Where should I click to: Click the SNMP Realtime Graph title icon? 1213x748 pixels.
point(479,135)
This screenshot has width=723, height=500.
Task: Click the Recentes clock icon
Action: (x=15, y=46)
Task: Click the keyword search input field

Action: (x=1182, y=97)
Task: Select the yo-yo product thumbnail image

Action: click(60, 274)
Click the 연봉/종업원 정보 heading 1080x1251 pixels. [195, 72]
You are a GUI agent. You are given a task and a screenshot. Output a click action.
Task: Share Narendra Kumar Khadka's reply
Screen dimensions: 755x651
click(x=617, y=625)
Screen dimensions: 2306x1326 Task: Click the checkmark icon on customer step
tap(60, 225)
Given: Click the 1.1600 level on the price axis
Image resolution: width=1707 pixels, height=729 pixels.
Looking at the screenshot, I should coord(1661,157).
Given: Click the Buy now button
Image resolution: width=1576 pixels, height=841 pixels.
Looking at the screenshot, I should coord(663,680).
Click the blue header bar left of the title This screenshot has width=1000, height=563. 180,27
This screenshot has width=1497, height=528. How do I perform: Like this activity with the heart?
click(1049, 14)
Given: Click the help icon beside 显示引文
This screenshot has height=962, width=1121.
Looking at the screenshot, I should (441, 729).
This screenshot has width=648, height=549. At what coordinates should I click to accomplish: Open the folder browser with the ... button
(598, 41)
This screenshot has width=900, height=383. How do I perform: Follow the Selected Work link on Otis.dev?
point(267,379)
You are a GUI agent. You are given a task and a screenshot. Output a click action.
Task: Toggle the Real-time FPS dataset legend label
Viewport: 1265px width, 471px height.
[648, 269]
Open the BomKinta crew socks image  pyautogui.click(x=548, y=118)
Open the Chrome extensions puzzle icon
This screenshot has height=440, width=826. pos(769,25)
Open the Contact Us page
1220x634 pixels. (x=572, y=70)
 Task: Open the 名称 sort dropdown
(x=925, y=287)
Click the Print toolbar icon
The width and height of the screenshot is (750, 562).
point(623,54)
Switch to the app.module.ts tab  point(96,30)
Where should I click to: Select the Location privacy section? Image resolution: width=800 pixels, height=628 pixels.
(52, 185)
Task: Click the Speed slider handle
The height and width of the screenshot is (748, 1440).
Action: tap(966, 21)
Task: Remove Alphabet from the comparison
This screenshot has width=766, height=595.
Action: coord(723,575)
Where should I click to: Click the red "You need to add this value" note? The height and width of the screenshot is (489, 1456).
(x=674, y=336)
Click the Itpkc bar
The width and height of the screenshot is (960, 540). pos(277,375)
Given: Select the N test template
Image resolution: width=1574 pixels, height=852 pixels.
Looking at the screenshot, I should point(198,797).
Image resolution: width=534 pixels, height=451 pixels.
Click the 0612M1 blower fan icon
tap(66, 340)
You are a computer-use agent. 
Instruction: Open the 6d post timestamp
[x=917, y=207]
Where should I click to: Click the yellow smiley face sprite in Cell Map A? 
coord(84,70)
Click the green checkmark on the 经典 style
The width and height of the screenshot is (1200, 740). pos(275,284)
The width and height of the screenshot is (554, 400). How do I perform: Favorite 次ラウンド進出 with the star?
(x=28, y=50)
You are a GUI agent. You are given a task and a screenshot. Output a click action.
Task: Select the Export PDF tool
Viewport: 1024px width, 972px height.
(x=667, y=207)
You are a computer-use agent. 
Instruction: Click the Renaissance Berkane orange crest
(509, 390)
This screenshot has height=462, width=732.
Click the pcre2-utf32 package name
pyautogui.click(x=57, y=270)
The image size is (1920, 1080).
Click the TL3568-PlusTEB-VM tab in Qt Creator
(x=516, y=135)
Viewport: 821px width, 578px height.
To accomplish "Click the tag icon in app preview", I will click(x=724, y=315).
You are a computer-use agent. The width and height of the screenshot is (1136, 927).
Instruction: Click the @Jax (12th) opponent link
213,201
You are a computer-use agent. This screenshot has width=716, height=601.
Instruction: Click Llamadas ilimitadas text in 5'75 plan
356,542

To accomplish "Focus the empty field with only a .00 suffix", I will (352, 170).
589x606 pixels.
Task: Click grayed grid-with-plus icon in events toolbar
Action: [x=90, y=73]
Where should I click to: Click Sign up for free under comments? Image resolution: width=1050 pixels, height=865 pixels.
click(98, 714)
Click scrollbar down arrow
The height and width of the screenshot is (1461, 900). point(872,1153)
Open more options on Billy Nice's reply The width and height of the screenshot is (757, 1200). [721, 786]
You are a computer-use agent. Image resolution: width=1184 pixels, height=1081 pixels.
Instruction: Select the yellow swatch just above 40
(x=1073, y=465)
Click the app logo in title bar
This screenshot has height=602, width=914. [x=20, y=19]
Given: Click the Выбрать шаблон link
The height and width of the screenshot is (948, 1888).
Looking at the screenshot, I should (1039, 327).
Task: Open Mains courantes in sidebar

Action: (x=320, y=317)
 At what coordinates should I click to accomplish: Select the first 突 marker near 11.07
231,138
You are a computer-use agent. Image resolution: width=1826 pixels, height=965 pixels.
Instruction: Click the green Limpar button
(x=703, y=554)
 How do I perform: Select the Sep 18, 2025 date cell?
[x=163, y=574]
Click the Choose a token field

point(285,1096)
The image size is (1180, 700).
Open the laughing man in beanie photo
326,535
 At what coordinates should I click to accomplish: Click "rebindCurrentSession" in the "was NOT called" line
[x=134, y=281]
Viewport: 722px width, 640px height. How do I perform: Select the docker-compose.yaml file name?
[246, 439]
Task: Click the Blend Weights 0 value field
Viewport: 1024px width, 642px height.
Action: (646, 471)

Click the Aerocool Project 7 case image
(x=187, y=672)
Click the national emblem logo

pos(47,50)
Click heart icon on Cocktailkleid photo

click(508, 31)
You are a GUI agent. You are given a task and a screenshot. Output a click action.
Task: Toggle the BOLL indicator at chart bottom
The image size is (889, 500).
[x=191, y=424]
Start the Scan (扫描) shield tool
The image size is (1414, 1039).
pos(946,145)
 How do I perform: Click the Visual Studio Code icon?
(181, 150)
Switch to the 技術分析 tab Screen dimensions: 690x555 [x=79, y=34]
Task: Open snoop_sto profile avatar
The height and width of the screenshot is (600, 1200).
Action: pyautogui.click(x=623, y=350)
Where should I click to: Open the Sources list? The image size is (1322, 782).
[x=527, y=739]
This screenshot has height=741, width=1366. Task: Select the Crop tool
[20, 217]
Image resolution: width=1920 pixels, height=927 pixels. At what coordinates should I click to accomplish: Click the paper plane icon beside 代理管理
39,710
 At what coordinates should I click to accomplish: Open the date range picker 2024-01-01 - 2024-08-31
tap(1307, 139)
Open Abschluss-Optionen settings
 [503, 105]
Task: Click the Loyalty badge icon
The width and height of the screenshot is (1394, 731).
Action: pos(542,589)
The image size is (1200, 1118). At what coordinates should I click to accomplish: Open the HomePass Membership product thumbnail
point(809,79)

_ _ _ _

◆ **WORK TO BE COMPLETED**
Go through the data and copy each line exactly as it reads.

◆ **RESULT FOR THIS EXERCISE**
Where should I click to: Click the SNMP Realtime Graph title icon? 1213x748 pixels.
point(479,135)
This screenshot has width=723, height=500.
Task: Click the Recentes clock icon
Action: (x=15, y=46)
Task: Click the keyword search input field

Action: (x=1182, y=97)
Task: Select the yo-yo product thumbnail image

Action: click(60, 274)
Click the 연봉/종업원 정보 heading 1080x1251 pixels. [195, 72]
You are a GUI agent. You are given a task and a screenshot. Output a click action.
Task: Share Narendra Kumar Khadka's reply
Screen dimensions: 755x651
click(x=617, y=625)
Screen dimensions: 2306x1326 Task: Click the checkmark icon on customer step
tap(60, 225)
Given: Click the 1.1600 level on the price axis
Image resolution: width=1707 pixels, height=729 pixels.
Looking at the screenshot, I should coord(1661,157).
Given: Click the Buy now button
Image resolution: width=1576 pixels, height=841 pixels.
Looking at the screenshot, I should coord(663,680).
Click the blue header bar left of the title This screenshot has width=1000, height=563. 180,27
This screenshot has width=1497, height=528. How do I perform: Like this activity with the heart?
click(1049, 14)
Given: Click the help icon beside 显示引文
This screenshot has height=962, width=1121.
Looking at the screenshot, I should (441, 729).
This screenshot has width=648, height=549. At what coordinates should I click to accomplish: Open the folder browser with the ... button
(598, 41)
This screenshot has width=900, height=383. How do I perform: Follow the Selected Work link on Otis.dev?
point(267,379)
You are a GUI agent. You are given a task and a screenshot. Output a click action.
Task: Toggle the Real-time FPS dataset legend label
Viewport: 1265px width, 471px height.
[648, 269]
Open the BomKinta crew socks image  pyautogui.click(x=548, y=118)
Open the Chrome extensions puzzle icon
This screenshot has height=440, width=826. pos(769,25)
Open the Contact Us page
1220x634 pixels. (x=572, y=70)
 Task: Open the 名称 sort dropdown
(x=925, y=287)
Click the Print toolbar icon
The width and height of the screenshot is (750, 562).
point(623,54)
Switch to the app.module.ts tab  point(96,30)
Where should I click to: Select the Location privacy section? Image resolution: width=800 pixels, height=628 pixels.
(52, 185)
Task: Click the Speed slider handle
The height and width of the screenshot is (748, 1440).
Action: tap(966, 21)
Task: Remove Alphabet from the comparison
This screenshot has width=766, height=595.
Action: coord(723,575)
Where should I click to: Click the red "You need to add this value" note? The height and width of the screenshot is (489, 1456).
(x=674, y=336)
Click the Itpkc bar
The width and height of the screenshot is (960, 540). pos(277,375)
Given: Select the N test template
Image resolution: width=1574 pixels, height=852 pixels.
Looking at the screenshot, I should point(198,797).
Image resolution: width=534 pixels, height=451 pixels.
Click the 0612M1 blower fan icon
tap(66, 340)
You are a computer-use agent. 
Instruction: Open the 6d post timestamp
[x=917, y=207]
Where should I click to: Click the yellow smiley face sprite in Cell Map A? 
coord(84,70)
Click the green checkmark on the 经典 style
The width and height of the screenshot is (1200, 740). pos(275,284)
The width and height of the screenshot is (554, 400). How do I perform: Favorite 次ラウンド進出 with the star?
(x=28, y=50)
You are a GUI agent. You are given a task and a screenshot. Output a click action.
Task: Select the Export PDF tool
Viewport: 1024px width, 972px height.
(x=667, y=207)
You are a computer-use agent. 
Instruction: Click the Renaissance Berkane orange crest
(509, 390)
This screenshot has height=462, width=732.
Click the pcre2-utf32 package name
pyautogui.click(x=57, y=270)
The image size is (1920, 1080).
Click the TL3568-PlusTEB-VM tab in Qt Creator
(x=516, y=135)
Viewport: 821px width, 578px height.
To accomplish "Click the tag icon in app preview", I will click(x=724, y=315).
You are a computer-use agent. The width and height of the screenshot is (1136, 927).
Instruction: Click the @Jax (12th) opponent link
213,201
You are a computer-use agent. This screenshot has width=716, height=601.
Instruction: Click Llamadas ilimitadas text in 5'75 plan
356,542

To accomplish "Focus the empty field with only a .00 suffix", I will (352, 170).
589x606 pixels.
Task: Click grayed grid-with-plus icon in events toolbar
Action: [x=90, y=73]
Where should I click to: Click Sign up for free under comments? Image resolution: width=1050 pixels, height=865 pixels.
click(98, 714)
Click scrollbar down arrow
The height and width of the screenshot is (1461, 900). point(872,1153)
Open more options on Billy Nice's reply The width and height of the screenshot is (757, 1200). [721, 786]
You are a computer-use agent. Image resolution: width=1184 pixels, height=1081 pixels.
Instruction: Select the yellow swatch just above 40
(x=1073, y=465)
Click the app logo in title bar
This screenshot has height=602, width=914. [x=20, y=19]
Given: Click the Выбрать шаблон link
The height and width of the screenshot is (948, 1888).
Looking at the screenshot, I should (1039, 327).
Task: Open Mains courantes in sidebar

Action: (x=320, y=317)
 At what coordinates should I click to accomplish: Select the first 突 marker near 11.07
231,138
You are a computer-use agent. Image resolution: width=1826 pixels, height=965 pixels.
Instruction: Click the green Limpar button
(x=703, y=554)
 How do I perform: Select the Sep 18, 2025 date cell?
[x=163, y=574]
Click the Choose a token field

point(285,1096)
The image size is (1180, 700).
Open the laughing man in beanie photo
326,535
 At what coordinates should I click to accomplish: Click "rebindCurrentSession" in the "was NOT called" line
[x=134, y=281]
Viewport: 722px width, 640px height. How do I perform: Select the docker-compose.yaml file name?
[246, 439]
Task: Click the Blend Weights 0 value field
Viewport: 1024px width, 642px height.
Action: (646, 471)

Click the Aerocool Project 7 case image
(x=187, y=672)
Click the national emblem logo

pos(47,50)
Click heart icon on Cocktailkleid photo

click(508, 31)
You are a GUI agent. You are given a task and a screenshot. Output a click action.
Task: Toggle the BOLL indicator at chart bottom
The image size is (889, 500).
[x=191, y=424]
Start the Scan (扫描) shield tool
The image size is (1414, 1039).
pos(946,145)
 How do I perform: Click the Visual Studio Code icon?
(181, 150)
Switch to the 技術分析 tab Screen dimensions: 690x555 [x=79, y=34]
Task: Open snoop_sto profile avatar
The height and width of the screenshot is (600, 1200).
Action: pyautogui.click(x=623, y=350)
Where should I click to: Open the Sources list? The image size is (1322, 782).
[x=527, y=739]
This screenshot has height=741, width=1366. Task: Select the Crop tool
[20, 217]
Image resolution: width=1920 pixels, height=927 pixels. At what coordinates should I click to accomplish: Click the paper plane icon beside 代理管理
39,710
 At what coordinates should I click to accomplish: Open the date range picker 2024-01-01 - 2024-08-31
tap(1307, 139)
Open Abschluss-Optionen settings
 [503, 105]
Task: Click the Loyalty badge icon
The width and height of the screenshot is (1394, 731).
Action: pos(542,589)
The image size is (1200, 1118). At what coordinates should I click to accomplish: Open the HomePass Membership product thumbnail
point(809,79)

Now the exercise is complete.